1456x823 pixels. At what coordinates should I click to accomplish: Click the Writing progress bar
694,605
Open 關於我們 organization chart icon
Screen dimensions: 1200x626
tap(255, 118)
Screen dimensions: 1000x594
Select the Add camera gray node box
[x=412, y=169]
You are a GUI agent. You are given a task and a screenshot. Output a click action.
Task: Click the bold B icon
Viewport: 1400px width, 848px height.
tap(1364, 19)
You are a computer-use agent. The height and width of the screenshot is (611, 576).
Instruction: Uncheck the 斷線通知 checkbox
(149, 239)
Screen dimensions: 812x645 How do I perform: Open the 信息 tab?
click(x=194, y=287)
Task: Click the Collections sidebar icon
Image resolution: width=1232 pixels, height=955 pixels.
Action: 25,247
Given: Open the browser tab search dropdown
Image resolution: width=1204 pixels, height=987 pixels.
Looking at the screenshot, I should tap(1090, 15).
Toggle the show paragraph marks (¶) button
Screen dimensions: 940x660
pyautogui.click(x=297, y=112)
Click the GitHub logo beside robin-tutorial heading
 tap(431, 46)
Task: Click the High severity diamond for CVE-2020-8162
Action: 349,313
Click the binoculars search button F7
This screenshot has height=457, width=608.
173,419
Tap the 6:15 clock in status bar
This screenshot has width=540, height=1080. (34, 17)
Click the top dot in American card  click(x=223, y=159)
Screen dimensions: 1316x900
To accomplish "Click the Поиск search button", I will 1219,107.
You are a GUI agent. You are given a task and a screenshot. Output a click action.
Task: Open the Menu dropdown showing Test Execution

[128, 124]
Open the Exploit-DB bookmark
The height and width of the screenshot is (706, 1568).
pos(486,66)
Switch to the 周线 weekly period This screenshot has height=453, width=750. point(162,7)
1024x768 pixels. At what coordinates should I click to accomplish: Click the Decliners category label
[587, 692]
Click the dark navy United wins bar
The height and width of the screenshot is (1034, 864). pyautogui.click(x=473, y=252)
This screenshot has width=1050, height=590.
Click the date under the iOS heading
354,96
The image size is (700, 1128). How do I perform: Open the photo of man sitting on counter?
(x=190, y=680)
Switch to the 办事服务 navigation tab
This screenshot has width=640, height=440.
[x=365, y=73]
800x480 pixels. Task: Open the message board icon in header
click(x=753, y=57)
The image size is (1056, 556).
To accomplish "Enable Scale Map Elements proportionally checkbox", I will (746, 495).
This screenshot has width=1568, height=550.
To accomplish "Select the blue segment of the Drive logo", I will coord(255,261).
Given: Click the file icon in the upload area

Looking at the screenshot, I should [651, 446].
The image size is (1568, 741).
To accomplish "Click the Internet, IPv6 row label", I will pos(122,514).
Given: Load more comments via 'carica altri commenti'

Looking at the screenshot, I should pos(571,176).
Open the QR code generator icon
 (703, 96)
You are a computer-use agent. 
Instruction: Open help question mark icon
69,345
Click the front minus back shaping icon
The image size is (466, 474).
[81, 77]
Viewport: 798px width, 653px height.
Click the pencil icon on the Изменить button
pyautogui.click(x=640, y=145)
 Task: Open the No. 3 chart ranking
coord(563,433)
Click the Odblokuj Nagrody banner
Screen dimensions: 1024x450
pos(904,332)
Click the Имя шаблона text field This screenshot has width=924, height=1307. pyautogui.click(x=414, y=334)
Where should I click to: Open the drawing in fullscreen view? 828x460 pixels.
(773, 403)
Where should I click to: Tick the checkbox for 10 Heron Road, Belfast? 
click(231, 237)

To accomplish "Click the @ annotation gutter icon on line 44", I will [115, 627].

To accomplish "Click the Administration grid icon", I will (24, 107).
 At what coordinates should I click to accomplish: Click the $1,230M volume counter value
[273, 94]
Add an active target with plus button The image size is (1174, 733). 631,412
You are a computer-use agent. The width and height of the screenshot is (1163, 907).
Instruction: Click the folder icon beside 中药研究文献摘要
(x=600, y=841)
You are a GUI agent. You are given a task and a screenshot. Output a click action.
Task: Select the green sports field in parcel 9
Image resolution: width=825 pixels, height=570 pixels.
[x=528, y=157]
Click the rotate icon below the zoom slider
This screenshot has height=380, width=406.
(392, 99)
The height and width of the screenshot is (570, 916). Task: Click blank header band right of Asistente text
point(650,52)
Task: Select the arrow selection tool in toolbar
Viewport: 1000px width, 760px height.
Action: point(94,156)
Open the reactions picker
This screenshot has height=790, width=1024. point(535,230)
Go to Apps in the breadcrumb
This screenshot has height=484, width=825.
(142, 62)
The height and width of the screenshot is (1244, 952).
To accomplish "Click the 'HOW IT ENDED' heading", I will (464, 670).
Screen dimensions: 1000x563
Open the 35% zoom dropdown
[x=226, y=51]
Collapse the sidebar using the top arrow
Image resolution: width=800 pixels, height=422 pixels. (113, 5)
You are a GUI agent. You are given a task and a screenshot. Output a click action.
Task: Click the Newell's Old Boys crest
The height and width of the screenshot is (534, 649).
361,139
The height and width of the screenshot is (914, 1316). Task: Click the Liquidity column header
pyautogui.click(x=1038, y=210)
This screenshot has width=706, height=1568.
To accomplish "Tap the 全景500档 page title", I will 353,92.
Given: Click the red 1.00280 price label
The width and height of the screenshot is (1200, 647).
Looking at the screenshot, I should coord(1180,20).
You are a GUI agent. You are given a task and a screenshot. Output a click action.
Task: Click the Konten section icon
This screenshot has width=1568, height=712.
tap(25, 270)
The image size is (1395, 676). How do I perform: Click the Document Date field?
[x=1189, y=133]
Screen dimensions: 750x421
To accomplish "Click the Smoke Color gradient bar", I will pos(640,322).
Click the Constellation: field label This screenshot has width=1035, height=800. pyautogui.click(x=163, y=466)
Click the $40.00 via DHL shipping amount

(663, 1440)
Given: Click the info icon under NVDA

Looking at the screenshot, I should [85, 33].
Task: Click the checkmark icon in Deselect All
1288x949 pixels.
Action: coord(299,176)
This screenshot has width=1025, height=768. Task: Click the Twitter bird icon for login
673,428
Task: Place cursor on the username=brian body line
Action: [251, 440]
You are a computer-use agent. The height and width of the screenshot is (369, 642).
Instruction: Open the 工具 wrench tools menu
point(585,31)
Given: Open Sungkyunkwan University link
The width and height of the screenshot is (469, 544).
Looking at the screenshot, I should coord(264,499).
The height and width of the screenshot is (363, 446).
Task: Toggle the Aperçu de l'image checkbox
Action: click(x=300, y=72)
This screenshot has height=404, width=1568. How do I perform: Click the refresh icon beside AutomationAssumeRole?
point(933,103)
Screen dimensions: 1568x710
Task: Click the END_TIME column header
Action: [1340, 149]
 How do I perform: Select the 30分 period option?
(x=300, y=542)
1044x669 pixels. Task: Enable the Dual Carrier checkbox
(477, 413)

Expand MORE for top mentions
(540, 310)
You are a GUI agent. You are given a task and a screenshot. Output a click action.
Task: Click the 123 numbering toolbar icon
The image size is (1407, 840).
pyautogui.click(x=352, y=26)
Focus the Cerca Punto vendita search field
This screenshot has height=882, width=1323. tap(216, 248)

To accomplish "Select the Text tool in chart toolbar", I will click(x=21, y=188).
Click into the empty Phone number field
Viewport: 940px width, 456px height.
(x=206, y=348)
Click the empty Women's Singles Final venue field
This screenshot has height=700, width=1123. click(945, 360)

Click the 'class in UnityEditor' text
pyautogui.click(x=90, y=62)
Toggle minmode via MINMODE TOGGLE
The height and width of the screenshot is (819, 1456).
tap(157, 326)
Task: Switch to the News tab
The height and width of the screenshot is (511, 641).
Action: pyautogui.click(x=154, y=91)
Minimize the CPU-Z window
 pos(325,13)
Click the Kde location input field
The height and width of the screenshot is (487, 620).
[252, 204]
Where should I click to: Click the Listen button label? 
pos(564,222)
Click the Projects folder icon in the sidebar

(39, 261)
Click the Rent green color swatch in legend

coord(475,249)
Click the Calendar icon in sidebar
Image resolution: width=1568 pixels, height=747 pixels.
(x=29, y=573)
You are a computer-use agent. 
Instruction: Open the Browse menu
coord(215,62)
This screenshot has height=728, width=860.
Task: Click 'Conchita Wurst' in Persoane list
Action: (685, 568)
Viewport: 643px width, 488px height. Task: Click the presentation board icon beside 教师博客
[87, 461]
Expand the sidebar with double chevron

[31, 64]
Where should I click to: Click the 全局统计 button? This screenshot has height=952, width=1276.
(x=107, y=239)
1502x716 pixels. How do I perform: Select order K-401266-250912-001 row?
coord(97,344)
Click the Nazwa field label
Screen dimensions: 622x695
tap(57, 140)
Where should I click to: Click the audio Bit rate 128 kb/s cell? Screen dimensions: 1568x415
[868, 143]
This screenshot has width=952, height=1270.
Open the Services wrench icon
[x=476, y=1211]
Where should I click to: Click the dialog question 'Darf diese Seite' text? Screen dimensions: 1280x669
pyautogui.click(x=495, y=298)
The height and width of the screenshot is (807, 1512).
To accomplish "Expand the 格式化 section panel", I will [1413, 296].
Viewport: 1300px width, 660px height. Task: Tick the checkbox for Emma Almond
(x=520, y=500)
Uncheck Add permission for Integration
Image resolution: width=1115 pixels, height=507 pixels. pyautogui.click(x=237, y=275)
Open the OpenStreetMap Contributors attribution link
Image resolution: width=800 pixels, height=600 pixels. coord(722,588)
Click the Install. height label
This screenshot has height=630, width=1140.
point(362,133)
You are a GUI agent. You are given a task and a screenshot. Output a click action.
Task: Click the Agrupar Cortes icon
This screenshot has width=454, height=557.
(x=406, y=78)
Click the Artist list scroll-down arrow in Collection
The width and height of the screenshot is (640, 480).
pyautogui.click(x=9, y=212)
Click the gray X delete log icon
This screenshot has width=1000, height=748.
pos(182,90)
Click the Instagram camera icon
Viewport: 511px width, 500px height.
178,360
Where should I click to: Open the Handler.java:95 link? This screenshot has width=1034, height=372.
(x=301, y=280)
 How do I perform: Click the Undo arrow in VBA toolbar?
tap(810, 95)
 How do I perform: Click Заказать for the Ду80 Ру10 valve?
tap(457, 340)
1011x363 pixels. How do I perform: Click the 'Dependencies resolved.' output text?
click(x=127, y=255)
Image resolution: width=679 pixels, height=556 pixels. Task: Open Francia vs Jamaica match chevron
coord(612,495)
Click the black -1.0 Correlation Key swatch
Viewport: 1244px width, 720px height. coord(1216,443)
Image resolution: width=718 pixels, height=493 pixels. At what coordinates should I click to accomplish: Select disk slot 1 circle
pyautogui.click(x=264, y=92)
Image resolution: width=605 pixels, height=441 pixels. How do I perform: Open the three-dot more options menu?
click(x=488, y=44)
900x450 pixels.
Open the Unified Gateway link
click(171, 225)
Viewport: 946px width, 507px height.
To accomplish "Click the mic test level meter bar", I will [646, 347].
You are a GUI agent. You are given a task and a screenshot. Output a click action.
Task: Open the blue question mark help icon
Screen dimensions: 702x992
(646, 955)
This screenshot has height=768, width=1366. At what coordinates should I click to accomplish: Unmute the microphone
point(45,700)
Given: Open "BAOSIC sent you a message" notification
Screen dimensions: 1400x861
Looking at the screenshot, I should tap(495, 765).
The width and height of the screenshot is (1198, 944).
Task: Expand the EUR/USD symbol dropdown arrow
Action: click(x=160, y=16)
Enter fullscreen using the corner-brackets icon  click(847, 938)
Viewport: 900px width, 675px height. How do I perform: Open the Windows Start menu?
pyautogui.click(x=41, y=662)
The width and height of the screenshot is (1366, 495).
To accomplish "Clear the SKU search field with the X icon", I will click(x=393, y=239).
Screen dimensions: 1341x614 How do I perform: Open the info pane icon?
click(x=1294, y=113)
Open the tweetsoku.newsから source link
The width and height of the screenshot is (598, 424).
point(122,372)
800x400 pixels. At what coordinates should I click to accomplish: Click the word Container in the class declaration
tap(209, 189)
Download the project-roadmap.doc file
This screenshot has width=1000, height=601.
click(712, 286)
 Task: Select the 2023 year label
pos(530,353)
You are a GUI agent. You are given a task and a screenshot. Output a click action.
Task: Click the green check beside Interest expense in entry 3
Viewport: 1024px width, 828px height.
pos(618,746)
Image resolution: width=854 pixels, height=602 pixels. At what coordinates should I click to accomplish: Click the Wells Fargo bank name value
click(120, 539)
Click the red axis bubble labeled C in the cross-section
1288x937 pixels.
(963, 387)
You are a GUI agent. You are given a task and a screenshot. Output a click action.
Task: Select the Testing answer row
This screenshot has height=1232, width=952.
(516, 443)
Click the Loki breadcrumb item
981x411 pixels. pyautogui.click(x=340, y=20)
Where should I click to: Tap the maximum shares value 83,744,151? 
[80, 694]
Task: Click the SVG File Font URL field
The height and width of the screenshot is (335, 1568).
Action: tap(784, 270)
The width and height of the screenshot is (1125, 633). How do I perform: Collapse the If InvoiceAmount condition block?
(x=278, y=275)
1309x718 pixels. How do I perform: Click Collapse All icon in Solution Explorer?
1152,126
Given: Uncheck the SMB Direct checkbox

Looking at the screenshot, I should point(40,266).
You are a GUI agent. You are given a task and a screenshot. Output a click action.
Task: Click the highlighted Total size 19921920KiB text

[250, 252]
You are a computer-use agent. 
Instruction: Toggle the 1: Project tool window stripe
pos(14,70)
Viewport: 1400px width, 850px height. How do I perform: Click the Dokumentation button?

- _Task goal_
Among the entries above, find the line with "Given: Click the red 1.00280 price label" and the line with "Click the Constellation: field"; give again exactly these two lines and all lines between them.

- _Reply_
Given: Click the red 1.00280 price label
The width and height of the screenshot is (1200, 647).
Looking at the screenshot, I should coord(1180,20).
You are a GUI agent. You are given a task and a screenshot. Output a click action.
Task: Click the Konten section icon
This screenshot has width=1568, height=712.
tap(25, 270)
The image size is (1395, 676). How do I perform: Click the Document Date field?
[x=1189, y=133]
Screen dimensions: 750x421
To accomplish "Click the Smoke Color gradient bar", I will pos(640,322).
Click the Constellation: field label This screenshot has width=1035, height=800. pyautogui.click(x=163, y=466)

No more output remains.